J. Timmons Roberts, professor of environmental studies and sociology, will travel to Japan this July to receive the 2014 Frederick H. Buttel International Award for Distinguished Scholarship in Environmental Sociology. Given out once every four years, the award is presented by a branch of the International Sociological Association and intended for “outstanding contributions of scholars to the study of environment-society relations,” according to the ISA website.

The ISA is “the most important international, professional association in sociology,” said David Lindstrom, professor of sociology and chair of the department, adding that it is “based on long-term contributions to a particular field of study.”

Environmental sociology “studies how the way society is organized makes it difficult for us to protect the environment,” Roberts said. It also examines trends such as social and environmental movements, public opinion toward the environment, what people care about and their actions, he added.
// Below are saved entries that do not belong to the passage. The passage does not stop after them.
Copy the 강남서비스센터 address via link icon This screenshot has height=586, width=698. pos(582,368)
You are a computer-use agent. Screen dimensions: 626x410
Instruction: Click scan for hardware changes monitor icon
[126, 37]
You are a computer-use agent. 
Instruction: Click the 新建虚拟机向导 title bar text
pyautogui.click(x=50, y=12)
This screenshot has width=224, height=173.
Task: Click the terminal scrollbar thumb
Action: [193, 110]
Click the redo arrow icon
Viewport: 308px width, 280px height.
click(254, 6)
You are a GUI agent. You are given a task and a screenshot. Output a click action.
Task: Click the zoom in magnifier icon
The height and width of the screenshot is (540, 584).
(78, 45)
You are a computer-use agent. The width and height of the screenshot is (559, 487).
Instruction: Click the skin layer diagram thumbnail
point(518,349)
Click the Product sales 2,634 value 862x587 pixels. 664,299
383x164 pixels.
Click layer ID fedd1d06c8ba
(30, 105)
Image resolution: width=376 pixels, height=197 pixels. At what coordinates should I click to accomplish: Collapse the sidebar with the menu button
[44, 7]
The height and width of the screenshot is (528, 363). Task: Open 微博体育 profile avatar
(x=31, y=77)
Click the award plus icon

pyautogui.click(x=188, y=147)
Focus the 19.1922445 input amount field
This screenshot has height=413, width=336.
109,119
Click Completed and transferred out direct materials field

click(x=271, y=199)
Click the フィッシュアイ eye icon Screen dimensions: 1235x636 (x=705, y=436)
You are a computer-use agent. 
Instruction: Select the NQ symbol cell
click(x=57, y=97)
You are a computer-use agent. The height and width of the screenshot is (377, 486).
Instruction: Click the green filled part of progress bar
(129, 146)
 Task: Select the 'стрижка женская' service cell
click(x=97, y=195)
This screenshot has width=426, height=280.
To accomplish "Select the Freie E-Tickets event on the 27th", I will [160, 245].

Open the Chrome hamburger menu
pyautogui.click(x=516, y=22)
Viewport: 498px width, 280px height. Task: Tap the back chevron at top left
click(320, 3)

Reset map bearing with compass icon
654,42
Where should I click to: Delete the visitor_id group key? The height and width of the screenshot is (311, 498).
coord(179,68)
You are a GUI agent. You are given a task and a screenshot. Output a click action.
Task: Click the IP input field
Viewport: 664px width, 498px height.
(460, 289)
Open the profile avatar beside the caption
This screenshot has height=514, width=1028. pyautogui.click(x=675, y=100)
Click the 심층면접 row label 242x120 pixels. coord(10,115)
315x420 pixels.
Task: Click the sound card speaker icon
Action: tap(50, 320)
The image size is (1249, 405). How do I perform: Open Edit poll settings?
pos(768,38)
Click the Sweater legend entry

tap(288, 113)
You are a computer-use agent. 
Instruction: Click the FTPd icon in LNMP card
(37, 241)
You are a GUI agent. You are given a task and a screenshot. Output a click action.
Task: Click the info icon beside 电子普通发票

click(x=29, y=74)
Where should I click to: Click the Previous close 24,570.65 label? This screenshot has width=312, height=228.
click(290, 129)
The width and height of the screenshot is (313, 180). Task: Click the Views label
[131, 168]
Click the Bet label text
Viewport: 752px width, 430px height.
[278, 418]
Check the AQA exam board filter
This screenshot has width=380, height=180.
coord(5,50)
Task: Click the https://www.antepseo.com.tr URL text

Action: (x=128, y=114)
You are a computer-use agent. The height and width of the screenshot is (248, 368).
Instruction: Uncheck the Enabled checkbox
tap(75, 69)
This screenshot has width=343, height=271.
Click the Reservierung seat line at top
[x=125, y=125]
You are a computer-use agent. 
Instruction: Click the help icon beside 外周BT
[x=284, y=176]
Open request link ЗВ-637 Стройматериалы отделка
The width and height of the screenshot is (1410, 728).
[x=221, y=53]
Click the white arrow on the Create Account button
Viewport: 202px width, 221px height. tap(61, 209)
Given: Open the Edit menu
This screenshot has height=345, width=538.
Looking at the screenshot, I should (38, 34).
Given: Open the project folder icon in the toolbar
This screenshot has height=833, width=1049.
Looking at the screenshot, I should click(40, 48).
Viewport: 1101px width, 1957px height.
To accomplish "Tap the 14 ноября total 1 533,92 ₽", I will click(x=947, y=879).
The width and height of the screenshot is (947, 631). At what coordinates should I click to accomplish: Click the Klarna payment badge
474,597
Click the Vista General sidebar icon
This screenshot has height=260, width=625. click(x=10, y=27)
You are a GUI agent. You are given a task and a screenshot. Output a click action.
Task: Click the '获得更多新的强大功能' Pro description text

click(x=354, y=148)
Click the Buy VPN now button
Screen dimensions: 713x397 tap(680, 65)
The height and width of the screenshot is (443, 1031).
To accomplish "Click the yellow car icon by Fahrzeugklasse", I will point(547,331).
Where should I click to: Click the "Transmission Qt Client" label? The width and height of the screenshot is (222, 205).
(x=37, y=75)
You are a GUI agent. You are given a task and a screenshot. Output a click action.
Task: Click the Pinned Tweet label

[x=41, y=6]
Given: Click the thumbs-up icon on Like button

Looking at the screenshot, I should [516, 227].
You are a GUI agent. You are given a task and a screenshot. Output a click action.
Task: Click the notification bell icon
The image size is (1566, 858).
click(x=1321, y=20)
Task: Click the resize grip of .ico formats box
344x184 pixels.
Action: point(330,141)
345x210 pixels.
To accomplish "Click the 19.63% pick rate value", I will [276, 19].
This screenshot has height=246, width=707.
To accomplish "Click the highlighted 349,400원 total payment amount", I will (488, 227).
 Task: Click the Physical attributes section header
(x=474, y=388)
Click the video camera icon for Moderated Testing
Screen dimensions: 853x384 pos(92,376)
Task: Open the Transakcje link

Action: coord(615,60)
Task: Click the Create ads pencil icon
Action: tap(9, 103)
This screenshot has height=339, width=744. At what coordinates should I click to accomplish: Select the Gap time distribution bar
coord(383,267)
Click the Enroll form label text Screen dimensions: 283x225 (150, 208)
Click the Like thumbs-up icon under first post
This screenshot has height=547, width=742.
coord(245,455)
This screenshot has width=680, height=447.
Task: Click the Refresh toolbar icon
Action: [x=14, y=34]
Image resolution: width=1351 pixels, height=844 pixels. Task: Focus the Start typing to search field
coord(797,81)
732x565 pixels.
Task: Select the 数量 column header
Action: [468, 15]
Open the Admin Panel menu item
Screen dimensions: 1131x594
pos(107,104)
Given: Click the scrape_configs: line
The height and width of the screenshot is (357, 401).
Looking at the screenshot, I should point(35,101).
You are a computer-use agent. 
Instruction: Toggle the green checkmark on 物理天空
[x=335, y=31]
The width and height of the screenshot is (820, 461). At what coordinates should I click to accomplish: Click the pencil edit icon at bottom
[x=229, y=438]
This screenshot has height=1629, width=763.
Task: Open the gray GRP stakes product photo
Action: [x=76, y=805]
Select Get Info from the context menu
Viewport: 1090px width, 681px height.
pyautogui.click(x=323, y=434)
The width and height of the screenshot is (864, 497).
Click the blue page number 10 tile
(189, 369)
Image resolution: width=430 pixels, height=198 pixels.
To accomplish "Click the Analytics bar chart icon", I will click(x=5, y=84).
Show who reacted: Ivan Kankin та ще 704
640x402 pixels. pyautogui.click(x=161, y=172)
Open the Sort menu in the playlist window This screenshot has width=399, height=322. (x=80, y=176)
“What I study is climate change, and especially developing countries and how they’re coping with climate change, … something for which they have not been responsible for, hardly at all,” Roberts said.

He said  his interdisciplinary lab group, the Climate and Development Lab, does a lot of work with the 48 poorest countries in the world — the global south. He studies its interactions with wealthy industrialized countries in the north.

Roberts said his group researches each region’s contributions and ideas for solutions to climate change. In general, nations such as Brazil, South Africa, India and China do not want binding limits on their emissions, regardless of their potential impact on climate change. But, Roberts added, European nations are more friendly to emission restrictions. Small island states, which often bear the brunt of the effects of global warming, want other countries to fund efforts to reverse climate change and to implement green infrastucture, he added.

“I look a lot at that foreign aid, and what effect that’s having on climate change,” Roberts said.

He is also researching the politics and funding of climate change legislation internationally, “trying to understand which countries are most able to lead the way on dealing with climate change,” he said. He added that some of the world’s role models are in Latin America, noting that countries in the region are neither the heavy-duty industrial polluters nor the most impoverished and helpless states.

“Some of them have really efficient economies,” he said. “Some have been really innovative on public transportation and urban planning.”

Moving forward, Roberts said he will continue to work with students in his lab, as well as on an experimental teaching project. For this project, students work on climate change legislation for the state of Rhode Island.

The Center for Environmental Studies, where Roberts teaches classes and conducts research, also takes part in various “outreach activities and engagement activities,” said Dov Sax, director of the center.

Roberts said he works with Rhode Island legislators locally and collaborates with other scholars internationally. He regularly brings students to United Nations conferences and works with many sociologists, politicians and scientists worldwide, he added.

“What’s interesting about Timmons is that he does that engagement really well,” Sax said.

It is not atypical for professors in the Center for Environmental Studies to do interdisciplinary work in the way that Roberts combines environmental studies with sociology, Sax said, adding that nearly all of the faculty members are a part of more than one department.

Roberts said he enjoys the interdisciplinary nature of his work and sees the award as “a big validation” of it. He added that the award “affirms that people in my discipline internationally respect collaborative work … and that means a lot to me because that’s the kind of work I love doing.”